Sparkasse Bad Hersfeld-Rotenburg  

„Alles Verbrecher!“

von Azubis am in (M)ein Job fürs LebenKommentieren

…solche und andere Aussagen muss ich mir anhören, wenn ich den Leuten erzähle, dass ich Bankkauffrau lerne. Spätestens seit der Wirtschaftskrise hat man als Banker einen schweren Stand. Hinzu kommen Berichte der Medien, welche alle Banken und Sparkassen in einen Topf werfen und uns den Stempel der „bösen, habgierigen Banker“ aufdrücken. Filme wie „The Wolf of Wallstreet“ bestätigen dann endgültig die allgemeine Meinung über Mitarbeiter der Finanzbranche. Es wird Zeit mit diesen Vorurteilen einmal aufzuräumen!

 

Spulen wir einmal kurz zurück ins das Jahr 2008: Lehman Brothers geht pleite und zieht eine Welle der Verwüstung hinter sich her. Als wäre das an sich nicht schon schlimm genug, wird das Thema in den Medien noch richtig hochgekocht.
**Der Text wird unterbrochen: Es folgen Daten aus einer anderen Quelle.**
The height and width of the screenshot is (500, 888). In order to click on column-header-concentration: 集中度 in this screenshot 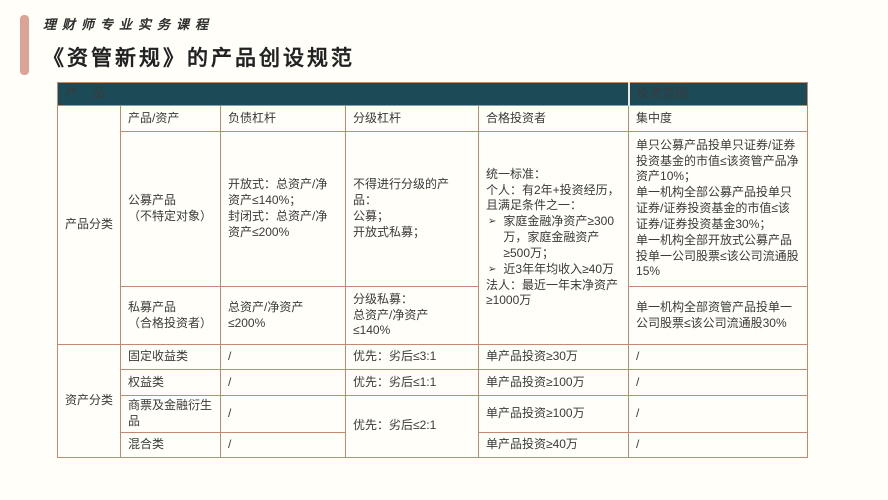, I will do `click(718, 118)`.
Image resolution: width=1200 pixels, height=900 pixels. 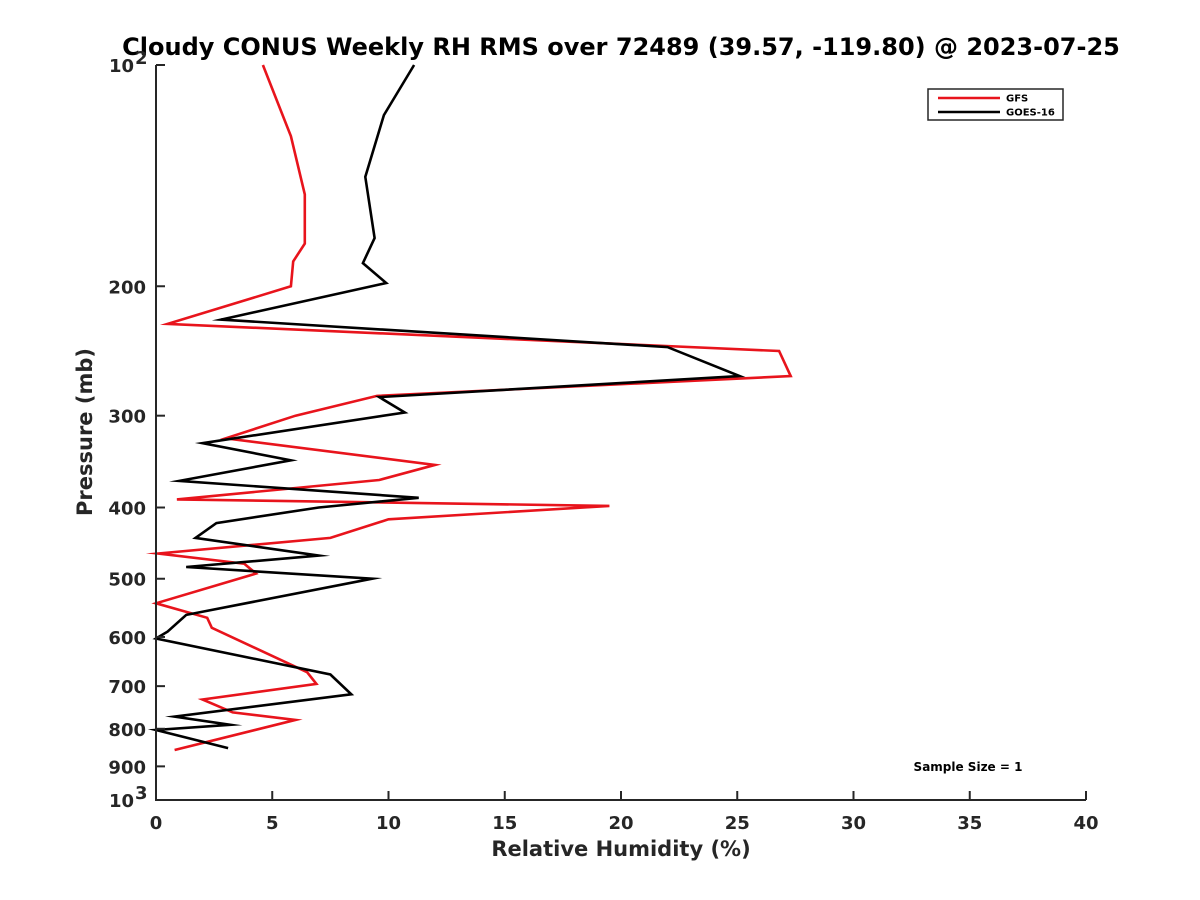 I want to click on x-tick-label: 0, so click(x=156, y=824).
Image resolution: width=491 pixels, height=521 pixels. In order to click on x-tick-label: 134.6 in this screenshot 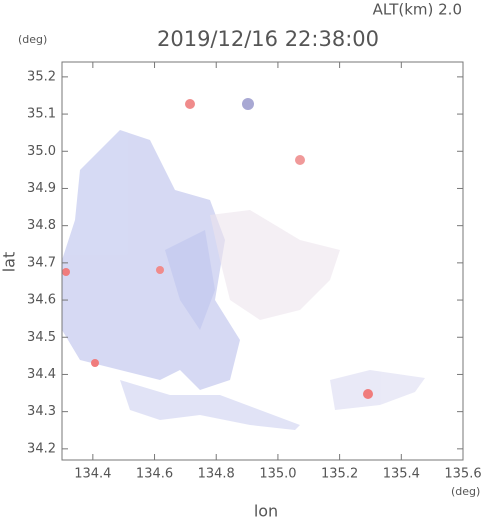, I will do `click(154, 474)`.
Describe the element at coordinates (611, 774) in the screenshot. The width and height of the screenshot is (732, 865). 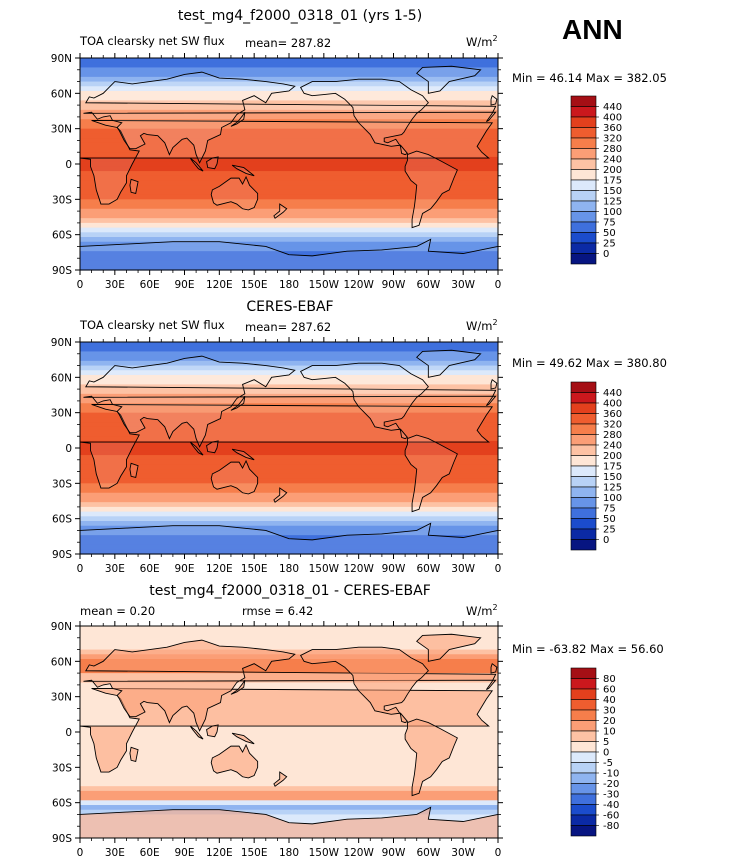
I see `colorbar-label: -10` at that location.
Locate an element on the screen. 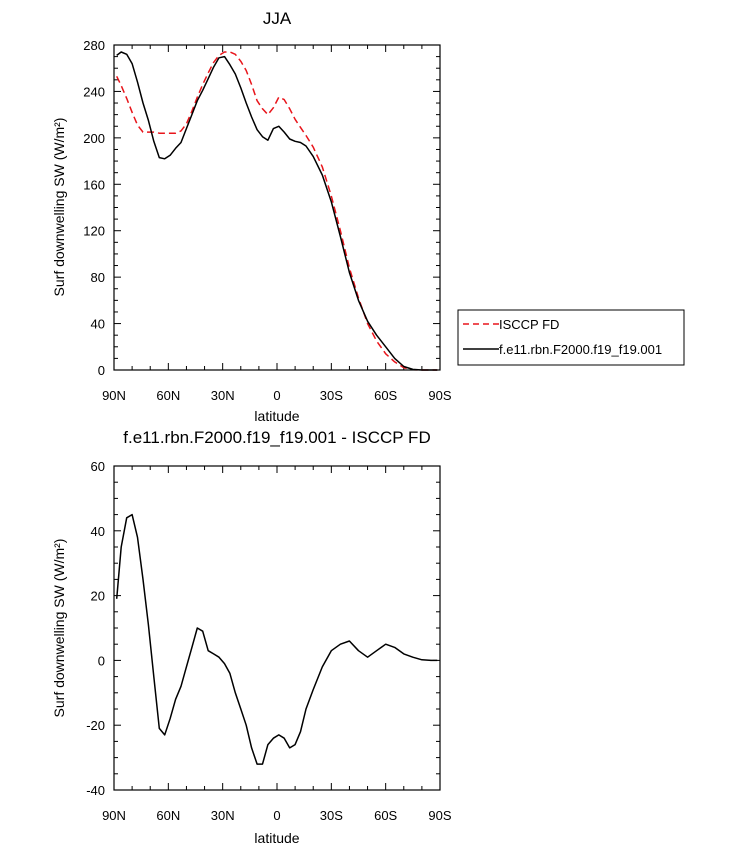 The width and height of the screenshot is (733, 852). top-x-tick-label: 30N is located at coordinates (223, 396).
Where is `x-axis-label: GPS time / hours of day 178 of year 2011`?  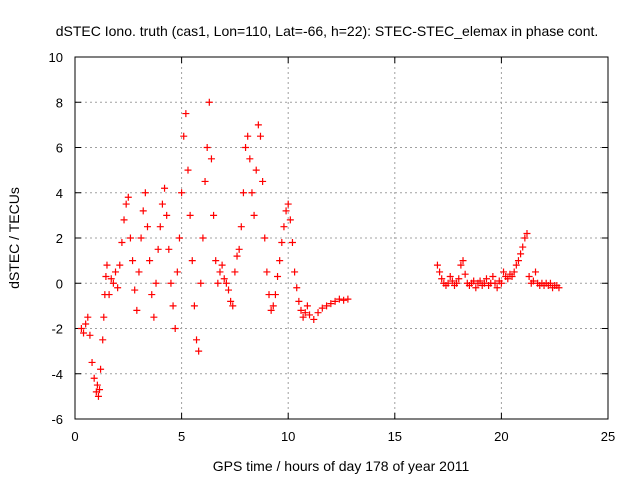 x-axis-label: GPS time / hours of day 178 of year 2011 is located at coordinates (342, 466).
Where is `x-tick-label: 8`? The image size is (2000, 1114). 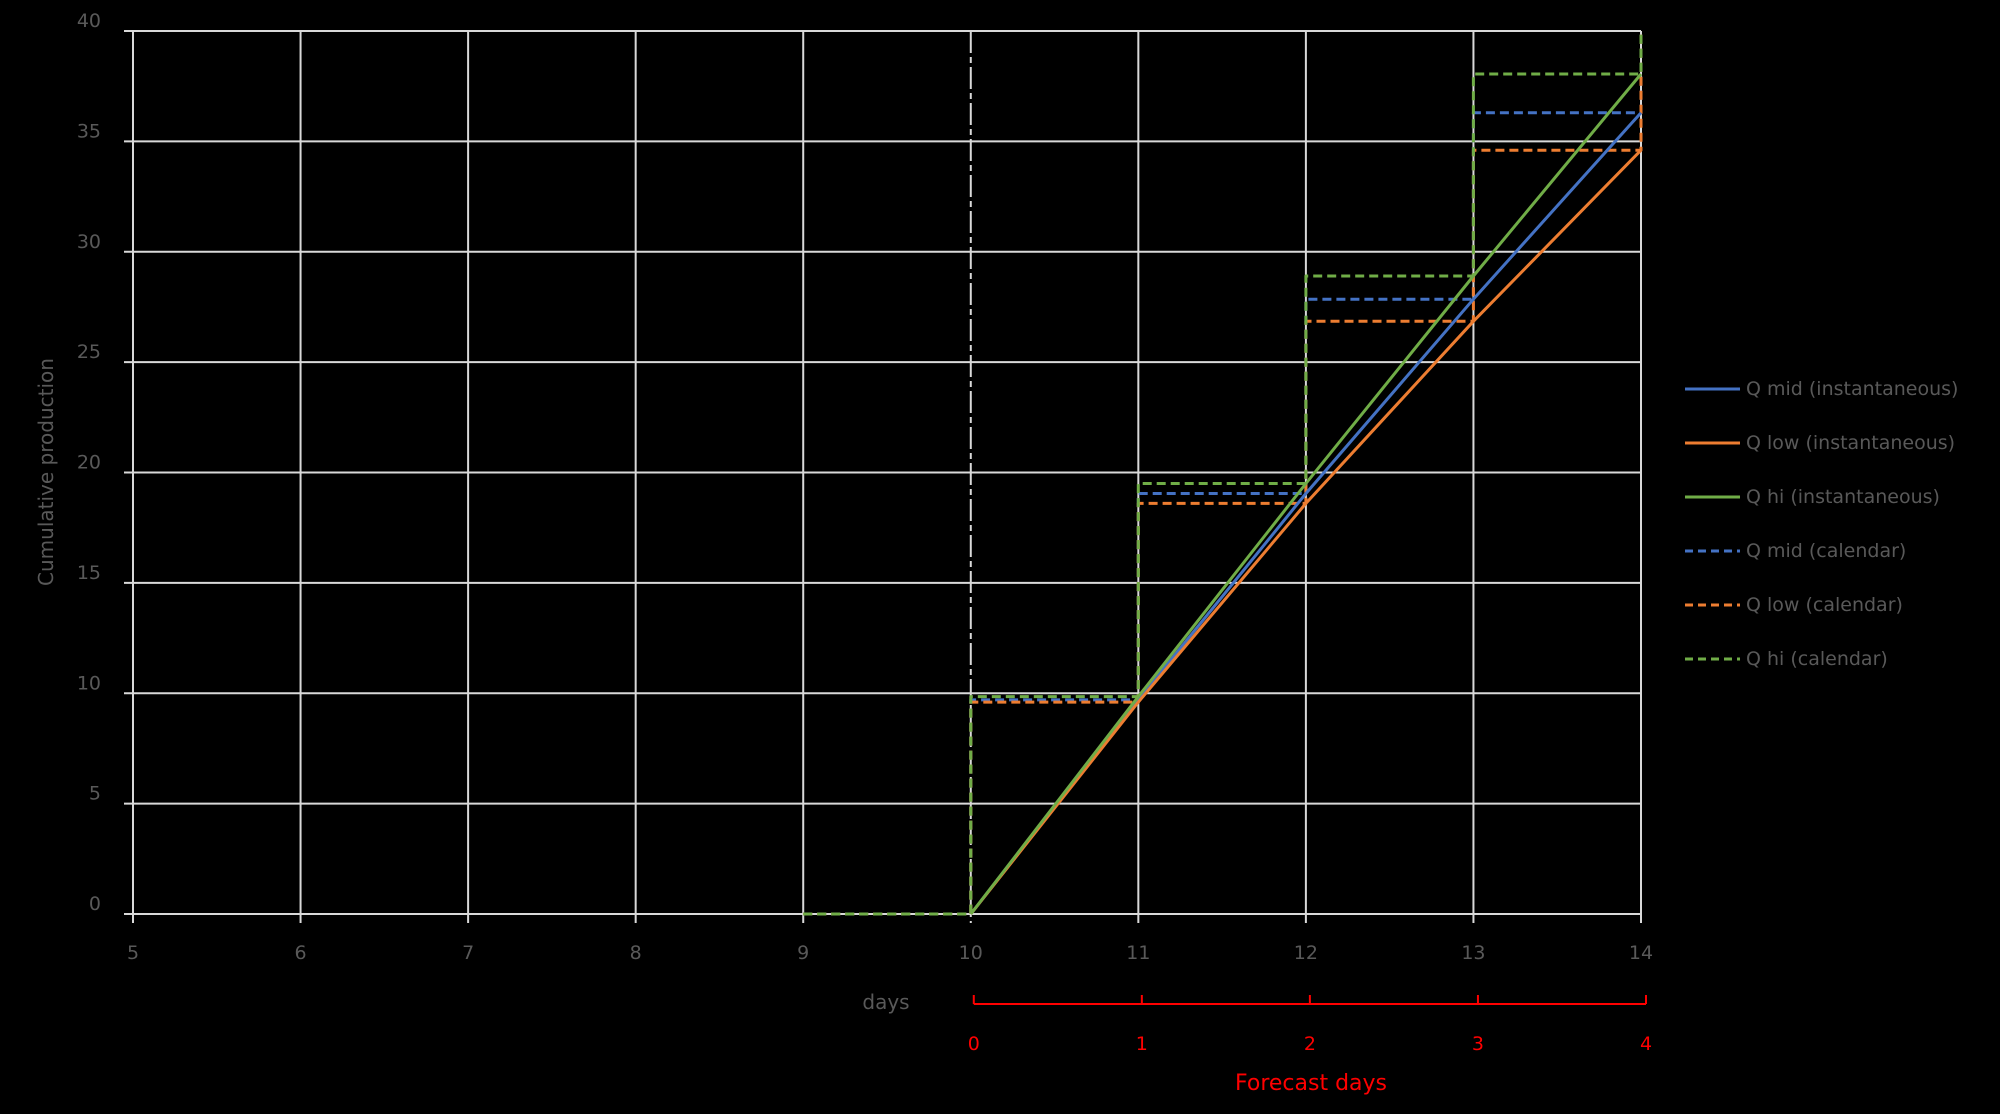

Vor allem die Banken werden als die Übeltäter dargestellt. Doch leider werden hier keine Unterschiede gemacht, sondern generell alle Banken erst einmal schlecht geredet. Dabei gibt es deutliche Unterschiede zwischen beispielsweise der Deutschen Bank, Investmentbanken und Sparkassen. Denn während Sparkassen mehr oder weniger unbeschadet aus Krise kommen konnten, haben einige Großbanken gelitten, unter anderem auch deshalb, weil sie sich an der Börse verzockten.

 

Doch das ist nicht das einzige Klischee mit dem man als „Banker“ zu kämpfen hat. Sicher bin ich nicht die einzige, die schon gehört hat, wir würden ja eh nur Schifffonds an ältere Menschen verkaufen. Denn Banker sind schließlich nur darauf aus etwas zu verkaufen – zumindest ist das die allgemeine Meinung.

 

Auch das stimmt so nicht. Schon in unserer Ausbildung wird uns beigebracht unsere Kunden ganzheitlich zu beraten und eine optimale Lösung für ihre Finanzen zu finden. Schließlich haben wir als Berater die Aufgabe unseren Kunden zu helfen, sich in der Welt der Finanzen zu recht zu finden. Nur wird uns das vor allem durch die Berichterstattung der Medien erschwert, denn die Leute verlieren immer weiter das Vertrauen.

Dennoch macht es mir Spaß, unsere Kunden jeden Tag aufs Neue davon zu überzeugen, dass die Sparkasse kein anonymer Großkonzern ist, sondern ihre Bank vor Ort mit einem Gesicht zu ihrem Berater, dem sie vertrauen können.